▸ Work task: Please work out how many lines in the data below contain "will", and reply with that number alone.

Content starts

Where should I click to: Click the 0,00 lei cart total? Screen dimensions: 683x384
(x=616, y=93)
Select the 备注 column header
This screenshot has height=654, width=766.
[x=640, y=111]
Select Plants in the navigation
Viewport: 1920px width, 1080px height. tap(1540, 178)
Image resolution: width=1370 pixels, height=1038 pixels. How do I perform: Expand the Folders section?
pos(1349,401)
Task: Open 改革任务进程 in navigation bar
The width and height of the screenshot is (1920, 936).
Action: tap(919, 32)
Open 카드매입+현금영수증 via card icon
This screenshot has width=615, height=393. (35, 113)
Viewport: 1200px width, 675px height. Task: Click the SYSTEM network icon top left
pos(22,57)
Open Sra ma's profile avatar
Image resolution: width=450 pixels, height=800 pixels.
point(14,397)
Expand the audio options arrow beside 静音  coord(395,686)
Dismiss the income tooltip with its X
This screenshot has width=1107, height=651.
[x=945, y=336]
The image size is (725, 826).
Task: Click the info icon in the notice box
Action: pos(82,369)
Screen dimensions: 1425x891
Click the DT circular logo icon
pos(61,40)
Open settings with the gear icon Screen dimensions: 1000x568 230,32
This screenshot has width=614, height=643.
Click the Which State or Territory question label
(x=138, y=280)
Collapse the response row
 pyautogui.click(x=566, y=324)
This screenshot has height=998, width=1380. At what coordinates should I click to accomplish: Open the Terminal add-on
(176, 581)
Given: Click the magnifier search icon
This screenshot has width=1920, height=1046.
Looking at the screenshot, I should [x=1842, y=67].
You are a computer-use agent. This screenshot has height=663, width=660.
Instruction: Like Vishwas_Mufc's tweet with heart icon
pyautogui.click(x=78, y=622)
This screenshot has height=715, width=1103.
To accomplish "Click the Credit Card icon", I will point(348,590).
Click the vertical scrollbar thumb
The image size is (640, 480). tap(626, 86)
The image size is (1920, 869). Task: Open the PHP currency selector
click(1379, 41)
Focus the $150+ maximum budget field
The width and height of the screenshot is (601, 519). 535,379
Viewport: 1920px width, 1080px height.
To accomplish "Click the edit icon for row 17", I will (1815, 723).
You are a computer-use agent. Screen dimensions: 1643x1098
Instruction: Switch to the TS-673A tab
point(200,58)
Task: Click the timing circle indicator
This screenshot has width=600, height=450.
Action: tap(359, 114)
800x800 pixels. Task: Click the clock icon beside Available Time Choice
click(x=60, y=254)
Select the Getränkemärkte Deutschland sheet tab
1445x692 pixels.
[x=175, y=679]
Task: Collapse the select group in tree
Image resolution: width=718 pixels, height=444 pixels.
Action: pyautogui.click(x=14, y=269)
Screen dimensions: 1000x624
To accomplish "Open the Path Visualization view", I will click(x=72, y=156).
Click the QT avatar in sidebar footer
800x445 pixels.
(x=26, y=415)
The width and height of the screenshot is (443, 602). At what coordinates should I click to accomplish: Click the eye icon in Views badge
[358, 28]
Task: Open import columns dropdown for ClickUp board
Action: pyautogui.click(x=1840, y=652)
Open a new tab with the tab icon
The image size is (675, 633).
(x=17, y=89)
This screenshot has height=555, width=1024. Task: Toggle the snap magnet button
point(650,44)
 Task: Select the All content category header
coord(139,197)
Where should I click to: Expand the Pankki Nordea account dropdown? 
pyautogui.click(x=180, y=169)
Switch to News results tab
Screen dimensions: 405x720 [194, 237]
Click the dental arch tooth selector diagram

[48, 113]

Content ends

▸ Output for this exercise: 3